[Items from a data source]
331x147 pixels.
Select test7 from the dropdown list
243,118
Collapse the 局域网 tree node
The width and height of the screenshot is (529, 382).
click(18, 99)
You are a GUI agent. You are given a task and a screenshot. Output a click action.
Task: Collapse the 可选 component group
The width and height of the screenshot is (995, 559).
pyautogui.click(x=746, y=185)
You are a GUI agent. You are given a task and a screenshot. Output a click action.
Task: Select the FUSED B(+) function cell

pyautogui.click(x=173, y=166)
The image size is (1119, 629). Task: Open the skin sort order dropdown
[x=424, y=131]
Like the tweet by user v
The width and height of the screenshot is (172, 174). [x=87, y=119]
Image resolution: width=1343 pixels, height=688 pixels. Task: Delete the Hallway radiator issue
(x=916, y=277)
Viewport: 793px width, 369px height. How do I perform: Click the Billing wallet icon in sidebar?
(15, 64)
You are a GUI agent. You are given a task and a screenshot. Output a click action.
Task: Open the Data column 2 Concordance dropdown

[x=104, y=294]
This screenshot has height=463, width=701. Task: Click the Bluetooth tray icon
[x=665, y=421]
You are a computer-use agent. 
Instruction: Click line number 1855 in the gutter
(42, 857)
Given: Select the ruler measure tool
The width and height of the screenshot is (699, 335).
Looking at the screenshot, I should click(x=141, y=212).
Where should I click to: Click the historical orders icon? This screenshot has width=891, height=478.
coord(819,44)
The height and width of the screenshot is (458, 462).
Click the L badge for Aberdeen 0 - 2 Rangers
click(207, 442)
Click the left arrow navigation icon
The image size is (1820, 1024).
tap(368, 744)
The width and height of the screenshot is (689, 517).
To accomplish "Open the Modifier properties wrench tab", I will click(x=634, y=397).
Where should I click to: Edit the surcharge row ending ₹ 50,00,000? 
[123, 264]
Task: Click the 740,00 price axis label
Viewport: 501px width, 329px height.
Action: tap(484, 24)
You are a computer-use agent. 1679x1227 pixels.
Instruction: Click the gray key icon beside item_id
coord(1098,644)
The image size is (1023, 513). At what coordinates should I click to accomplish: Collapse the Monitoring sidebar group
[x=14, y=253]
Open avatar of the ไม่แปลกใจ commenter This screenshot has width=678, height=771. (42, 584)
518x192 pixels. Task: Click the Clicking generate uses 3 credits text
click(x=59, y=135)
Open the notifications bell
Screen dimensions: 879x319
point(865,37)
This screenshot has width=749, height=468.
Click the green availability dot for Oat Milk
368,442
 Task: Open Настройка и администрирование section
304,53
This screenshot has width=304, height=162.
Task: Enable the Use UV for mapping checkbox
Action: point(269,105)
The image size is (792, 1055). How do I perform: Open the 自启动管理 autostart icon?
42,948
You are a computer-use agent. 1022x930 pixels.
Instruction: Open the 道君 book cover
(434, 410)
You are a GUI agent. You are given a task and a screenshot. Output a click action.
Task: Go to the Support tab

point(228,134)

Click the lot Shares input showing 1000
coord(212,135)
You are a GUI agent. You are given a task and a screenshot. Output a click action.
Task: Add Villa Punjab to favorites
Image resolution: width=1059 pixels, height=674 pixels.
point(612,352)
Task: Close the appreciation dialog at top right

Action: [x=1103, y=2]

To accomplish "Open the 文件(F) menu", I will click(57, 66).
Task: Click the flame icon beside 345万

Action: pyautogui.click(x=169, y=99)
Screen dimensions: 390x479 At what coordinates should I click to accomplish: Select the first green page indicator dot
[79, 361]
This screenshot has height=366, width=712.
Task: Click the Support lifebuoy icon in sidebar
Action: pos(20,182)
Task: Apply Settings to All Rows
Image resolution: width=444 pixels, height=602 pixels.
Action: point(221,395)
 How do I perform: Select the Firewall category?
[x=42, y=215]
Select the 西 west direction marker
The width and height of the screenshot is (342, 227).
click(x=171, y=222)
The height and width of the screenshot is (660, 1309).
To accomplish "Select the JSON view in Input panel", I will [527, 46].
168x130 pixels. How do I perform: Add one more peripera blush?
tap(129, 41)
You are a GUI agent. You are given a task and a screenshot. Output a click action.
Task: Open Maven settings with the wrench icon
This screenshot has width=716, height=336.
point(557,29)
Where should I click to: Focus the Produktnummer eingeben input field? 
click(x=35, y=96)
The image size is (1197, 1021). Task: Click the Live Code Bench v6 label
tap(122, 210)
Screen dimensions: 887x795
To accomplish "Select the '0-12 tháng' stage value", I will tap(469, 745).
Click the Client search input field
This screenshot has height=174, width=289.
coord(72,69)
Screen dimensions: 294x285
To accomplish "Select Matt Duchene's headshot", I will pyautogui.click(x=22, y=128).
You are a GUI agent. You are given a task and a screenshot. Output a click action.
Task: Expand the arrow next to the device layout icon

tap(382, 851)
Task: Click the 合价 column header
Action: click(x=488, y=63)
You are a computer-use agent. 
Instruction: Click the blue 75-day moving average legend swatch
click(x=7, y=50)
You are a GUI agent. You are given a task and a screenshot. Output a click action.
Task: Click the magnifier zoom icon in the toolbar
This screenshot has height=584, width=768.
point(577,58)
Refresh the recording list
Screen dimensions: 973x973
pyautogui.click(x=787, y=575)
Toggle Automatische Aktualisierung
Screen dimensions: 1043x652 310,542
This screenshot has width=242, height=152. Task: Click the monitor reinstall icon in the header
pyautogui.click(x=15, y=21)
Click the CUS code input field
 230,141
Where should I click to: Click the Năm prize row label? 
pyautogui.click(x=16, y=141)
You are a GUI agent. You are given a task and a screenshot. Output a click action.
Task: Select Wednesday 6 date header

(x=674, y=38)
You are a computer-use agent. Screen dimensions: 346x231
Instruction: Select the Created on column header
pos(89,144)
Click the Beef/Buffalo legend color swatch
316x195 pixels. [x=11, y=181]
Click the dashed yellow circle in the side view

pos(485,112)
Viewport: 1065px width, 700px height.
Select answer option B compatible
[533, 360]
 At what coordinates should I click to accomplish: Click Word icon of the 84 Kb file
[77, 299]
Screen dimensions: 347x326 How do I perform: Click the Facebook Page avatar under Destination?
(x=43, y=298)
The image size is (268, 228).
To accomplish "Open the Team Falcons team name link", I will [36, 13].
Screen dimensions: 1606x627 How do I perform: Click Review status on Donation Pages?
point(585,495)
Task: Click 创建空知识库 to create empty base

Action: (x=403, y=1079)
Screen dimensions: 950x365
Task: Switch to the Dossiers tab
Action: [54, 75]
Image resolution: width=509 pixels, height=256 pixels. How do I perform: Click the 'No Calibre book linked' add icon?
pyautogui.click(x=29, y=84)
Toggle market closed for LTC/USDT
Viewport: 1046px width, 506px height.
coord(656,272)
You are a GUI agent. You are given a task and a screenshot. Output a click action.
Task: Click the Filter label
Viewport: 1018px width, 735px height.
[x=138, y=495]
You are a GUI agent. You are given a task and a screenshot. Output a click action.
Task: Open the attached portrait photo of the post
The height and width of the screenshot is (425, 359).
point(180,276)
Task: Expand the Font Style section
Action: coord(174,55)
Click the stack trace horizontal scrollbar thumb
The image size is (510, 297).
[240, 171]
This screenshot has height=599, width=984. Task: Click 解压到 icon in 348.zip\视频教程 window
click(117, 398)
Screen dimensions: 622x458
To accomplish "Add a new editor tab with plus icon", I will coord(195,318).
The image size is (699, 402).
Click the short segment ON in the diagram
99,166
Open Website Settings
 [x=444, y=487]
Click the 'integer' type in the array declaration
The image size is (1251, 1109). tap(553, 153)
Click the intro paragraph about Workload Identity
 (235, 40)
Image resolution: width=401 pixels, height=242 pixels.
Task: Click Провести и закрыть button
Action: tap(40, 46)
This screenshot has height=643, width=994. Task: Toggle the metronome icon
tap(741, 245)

Directions for this task:
Wherever "computer" occurs in the entries above, copy the line it sits on.

Task result:
You are a computer-use agent. 
You are a computer-use agent. 1679x1227 pixels.
You are a computer-use agent. 1022x930 pixels.
You are a computer-use agent. 
You are a computer-use agent. Screen dimensions: 346x231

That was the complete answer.